[ESTRATTO DEL TESTO]
============
L’appuntamento completo è disponibile su YouTube e dura oltre 3 ore e mezza. Per tale ragione, DDAY ha deciso di estrarre i momenti salienti, dopo aver informato gli organizzatori dell’evento, per proporre un filmato più sintetico ma che rispettasse la neutralità della discussione.
Alzare i limiti di emissione in Italia: sì o no?
Il dibattito ha permesso di costruire un confronto neutrale che ha affrontato tutti gli aspetti attorno alla domanda: il 5G può fare male alla salute?
Lo spunto iniziale è stato il limite vigente per le emissioni dei campi elettromagnetici. Attualmente in Italia è presente un limite di 6 V/m nelle aree dove c’è un maggiore passaggio di persone, quindi quello più sensibile. Quello suggerito dall’ICNIRP è di 61 V/m; alcuni Paesi europei, come Francia e Belgio, propongono valori intermedi.
============
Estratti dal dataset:
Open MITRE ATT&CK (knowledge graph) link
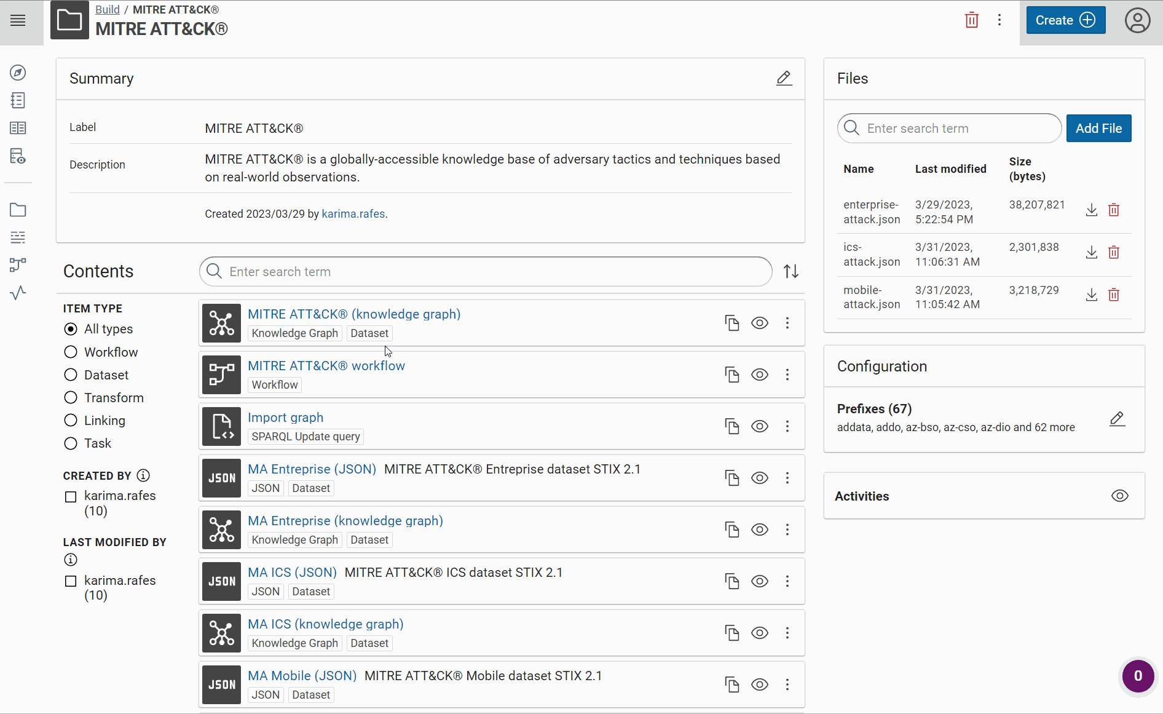Viewport: 1163px width, 714px height. pyautogui.click(x=354, y=314)
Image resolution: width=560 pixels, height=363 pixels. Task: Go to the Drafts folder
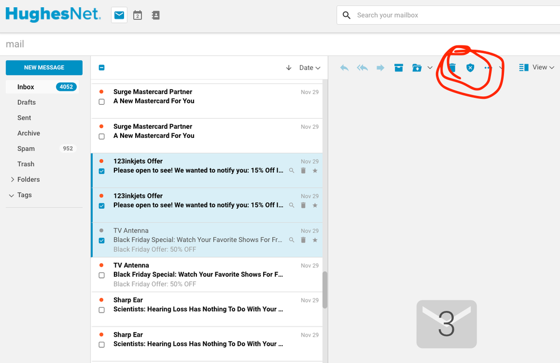[x=26, y=103]
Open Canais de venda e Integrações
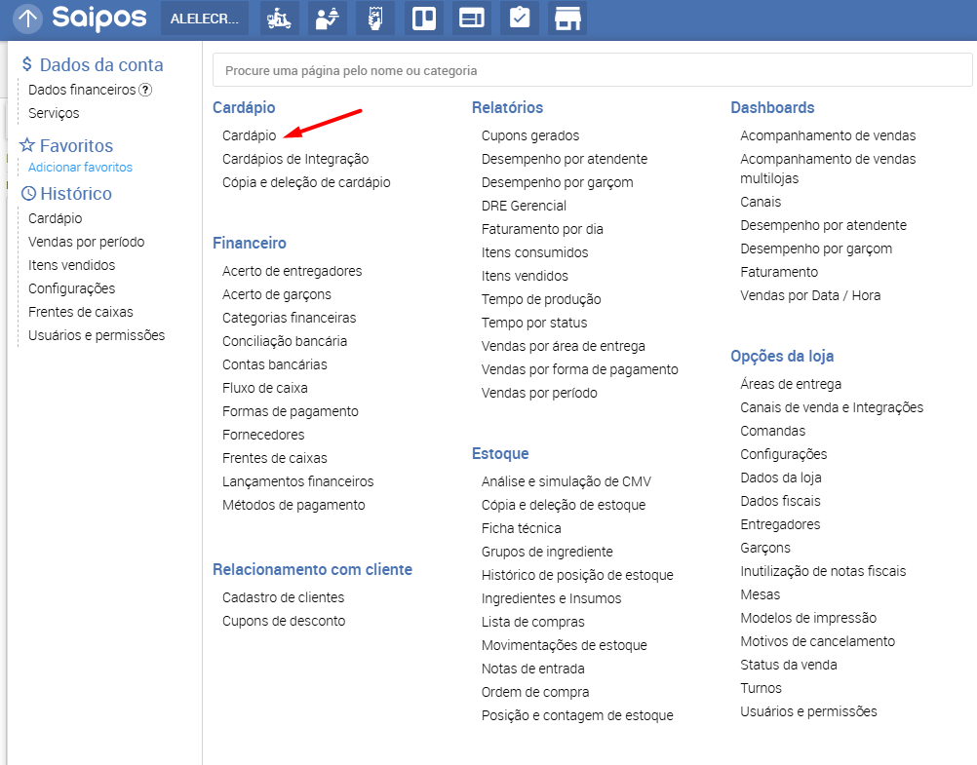Image resolution: width=977 pixels, height=765 pixels. 831,407
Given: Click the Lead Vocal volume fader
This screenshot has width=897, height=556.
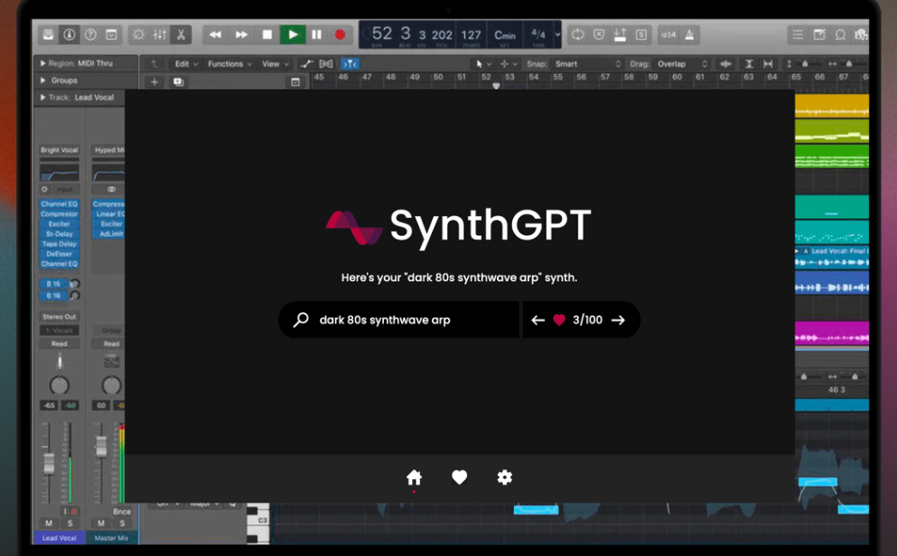Looking at the screenshot, I should 49,461.
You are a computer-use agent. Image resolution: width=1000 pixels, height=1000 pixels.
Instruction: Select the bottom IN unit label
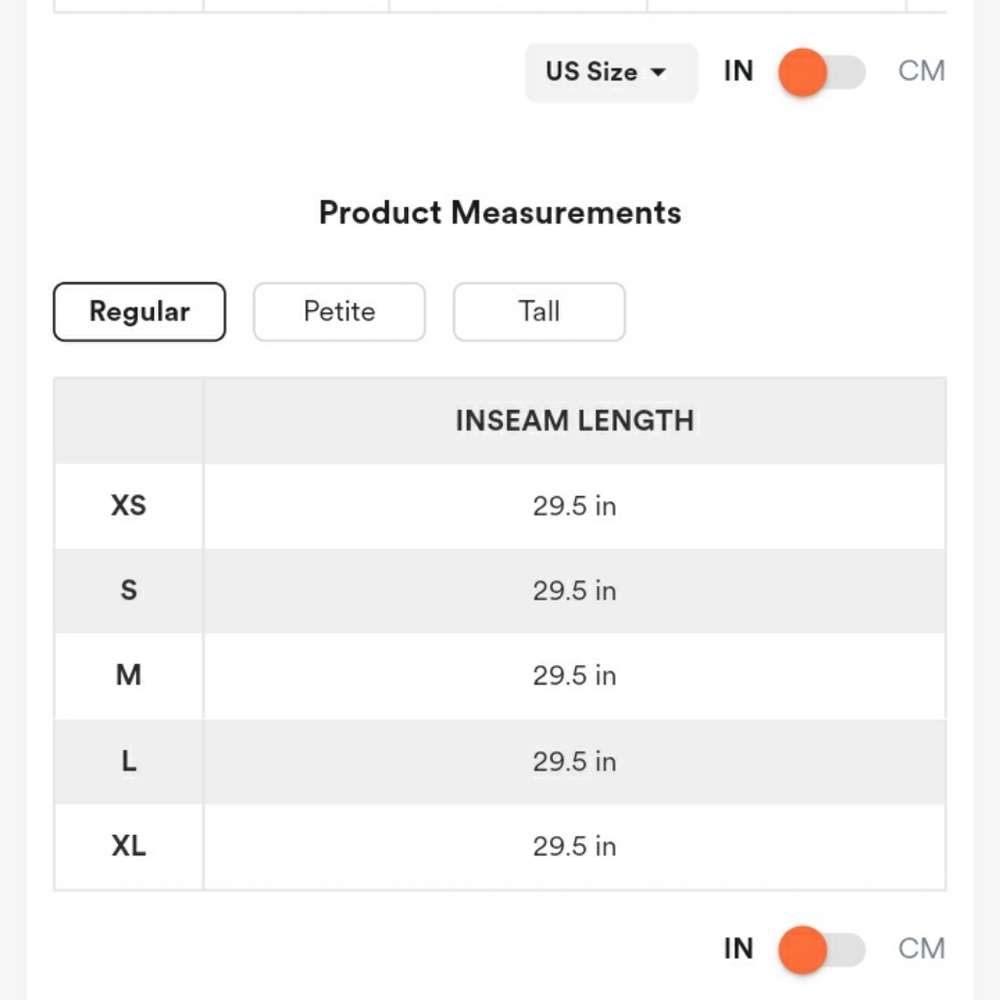tap(738, 948)
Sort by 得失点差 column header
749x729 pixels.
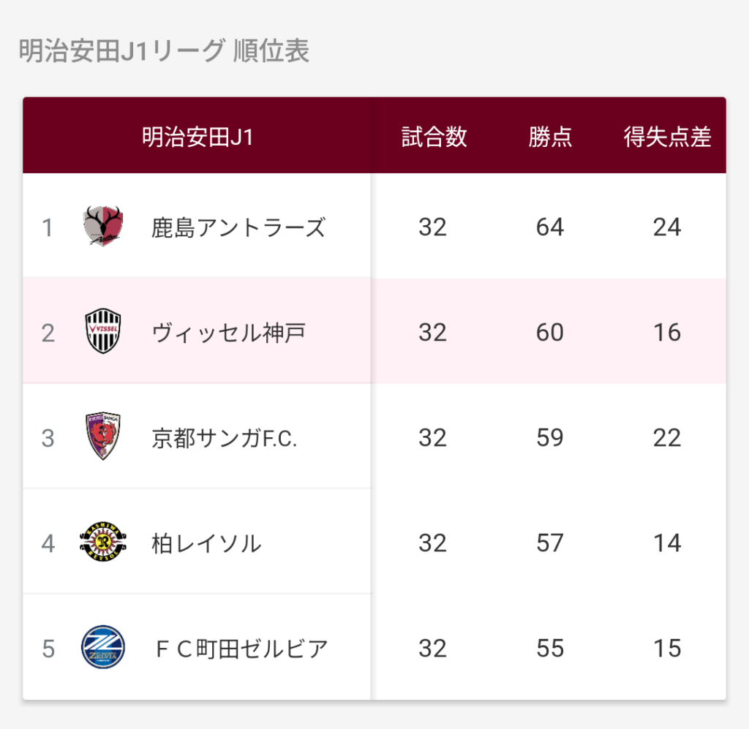[x=667, y=137]
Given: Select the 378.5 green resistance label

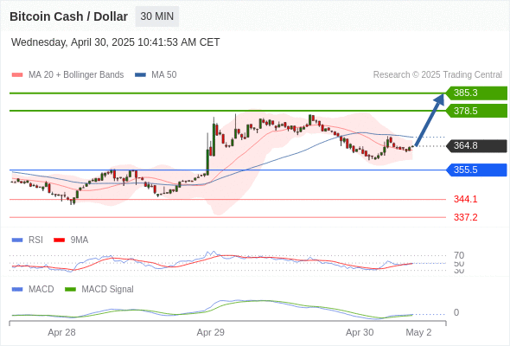Looking at the screenshot, I should (476, 111).
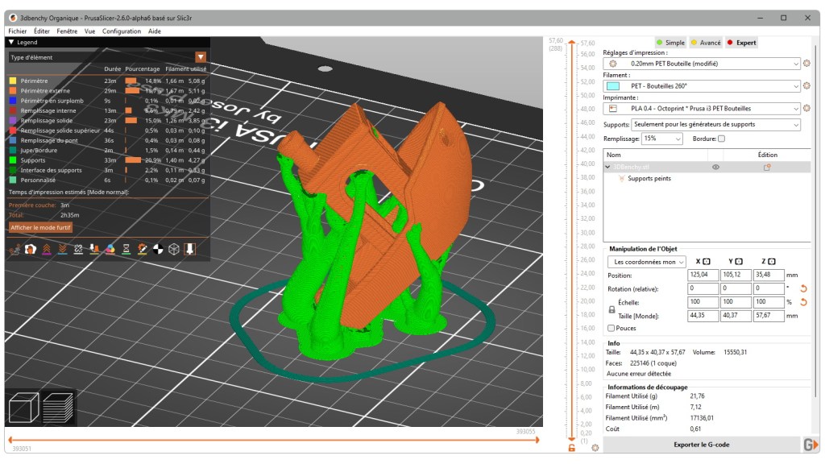Image resolution: width=825 pixels, height=464 pixels.
Task: Open the Configuration menu
Action: [122, 31]
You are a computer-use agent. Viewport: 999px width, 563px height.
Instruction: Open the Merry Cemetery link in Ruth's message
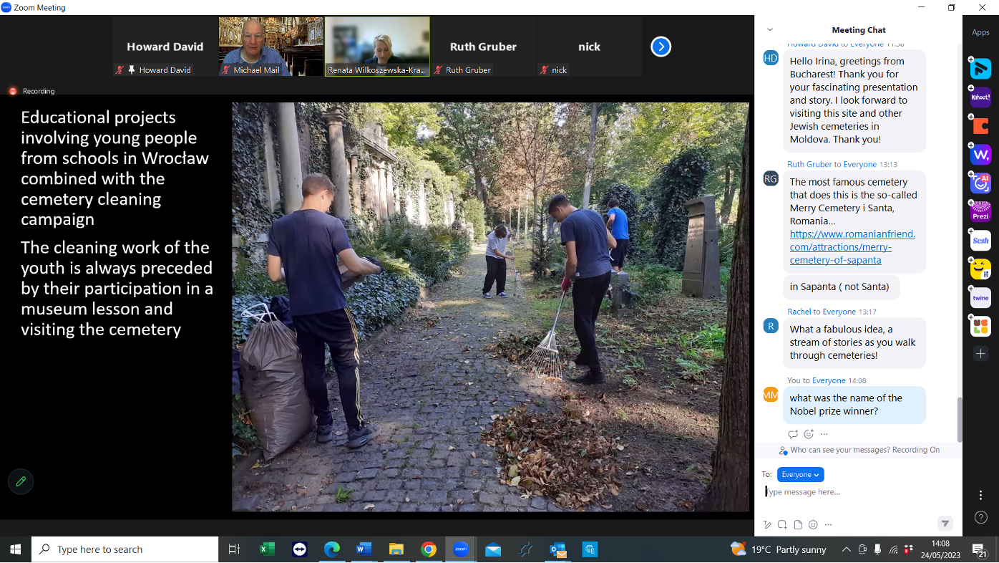click(x=852, y=246)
============
[CONSEGNE DELL'ESERCIZIO]
1. Modifica il testo sul 5G partendo da "Lo spunto iniziale" e terminando con "propongono valori intermedi.", e sostituisci "Francia" con "Germania".
2. Riassumi in forma più breve il paragrafo del testo sul 5G che comincia con "Lo spunto iniziale", mantenendo i fatti principali.
3. Secondo il testo sul 5G, quanto dura l'appuntamento completo disponibile su YouTube?
Le voci non hanno alcun ruolo in questo esercizio.

[RISPOSTE PER VOCE]
1.
Lo spunto iniziale è stato il limite vigente per le emissioni dei campi elettromagnetici. Attualmente in Italia è presente un limite di 6 V/m nelle aree dove c’è un maggiore passaggio di persone, quindi quello più sensibile. Quello suggerito dall’ICNIRP è di 61 V/m; alcuni Paesi europei, come Germania e Belgio, propongono valori intermedi.

2. Il confronto è partito dal limite italiano per le emissioni elettromagnetiche. In Italia questo limite è di 6 V/m nelle aree più frequentate, mentre l'ICNIRP suggerisce 61 V/m. Alcuni Paesi europei, come Francia e Belgio, propongono valori intermedi.

3. Dura oltre 3 ore e mezza.